Your assignment:
Copy the listing below word for word, starting at its first line and ending at the line that contains "Describe the element at coordinates (296, 113)", including that line.

The data:
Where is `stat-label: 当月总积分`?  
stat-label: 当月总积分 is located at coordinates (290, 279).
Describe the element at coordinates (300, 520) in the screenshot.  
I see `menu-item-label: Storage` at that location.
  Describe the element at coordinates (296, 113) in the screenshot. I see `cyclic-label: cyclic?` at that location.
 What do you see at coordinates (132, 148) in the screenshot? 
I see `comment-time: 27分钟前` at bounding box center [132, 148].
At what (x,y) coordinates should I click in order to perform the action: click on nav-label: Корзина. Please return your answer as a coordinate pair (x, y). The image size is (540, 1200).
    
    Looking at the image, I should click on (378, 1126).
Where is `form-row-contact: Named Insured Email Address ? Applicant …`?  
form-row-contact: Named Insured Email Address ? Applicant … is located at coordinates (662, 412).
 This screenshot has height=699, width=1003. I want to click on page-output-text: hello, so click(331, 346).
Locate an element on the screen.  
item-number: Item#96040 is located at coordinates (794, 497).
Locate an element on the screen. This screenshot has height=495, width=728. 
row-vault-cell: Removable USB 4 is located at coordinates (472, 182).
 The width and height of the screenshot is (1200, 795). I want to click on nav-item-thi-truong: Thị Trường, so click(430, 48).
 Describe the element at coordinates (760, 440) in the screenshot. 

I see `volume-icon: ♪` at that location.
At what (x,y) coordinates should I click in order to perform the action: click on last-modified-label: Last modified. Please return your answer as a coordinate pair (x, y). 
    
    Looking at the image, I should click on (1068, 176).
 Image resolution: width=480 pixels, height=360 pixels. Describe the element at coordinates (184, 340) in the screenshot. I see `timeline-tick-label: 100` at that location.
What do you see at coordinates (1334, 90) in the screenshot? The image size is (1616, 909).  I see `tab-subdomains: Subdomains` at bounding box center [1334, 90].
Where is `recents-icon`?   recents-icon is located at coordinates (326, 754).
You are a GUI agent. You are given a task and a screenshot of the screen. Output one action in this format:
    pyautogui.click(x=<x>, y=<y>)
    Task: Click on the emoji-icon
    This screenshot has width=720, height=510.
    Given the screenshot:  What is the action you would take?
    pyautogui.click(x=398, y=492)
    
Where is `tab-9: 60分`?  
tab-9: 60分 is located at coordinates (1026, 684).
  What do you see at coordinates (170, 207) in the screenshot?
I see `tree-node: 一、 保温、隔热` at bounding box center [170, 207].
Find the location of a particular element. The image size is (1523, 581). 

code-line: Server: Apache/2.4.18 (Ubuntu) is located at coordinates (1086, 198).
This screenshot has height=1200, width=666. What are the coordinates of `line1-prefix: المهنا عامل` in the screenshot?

Exercise result:
Where is `stat-label: 当月总积分`?  
stat-label: 当月总积分 is located at coordinates (290, 279).
Describe the element at coordinates (300, 520) in the screenshot.  
I see `menu-item-label: Storage` at that location.
  Describe the element at coordinates (296, 113) in the screenshot. I see `cyclic-label: cyclic?` at that location.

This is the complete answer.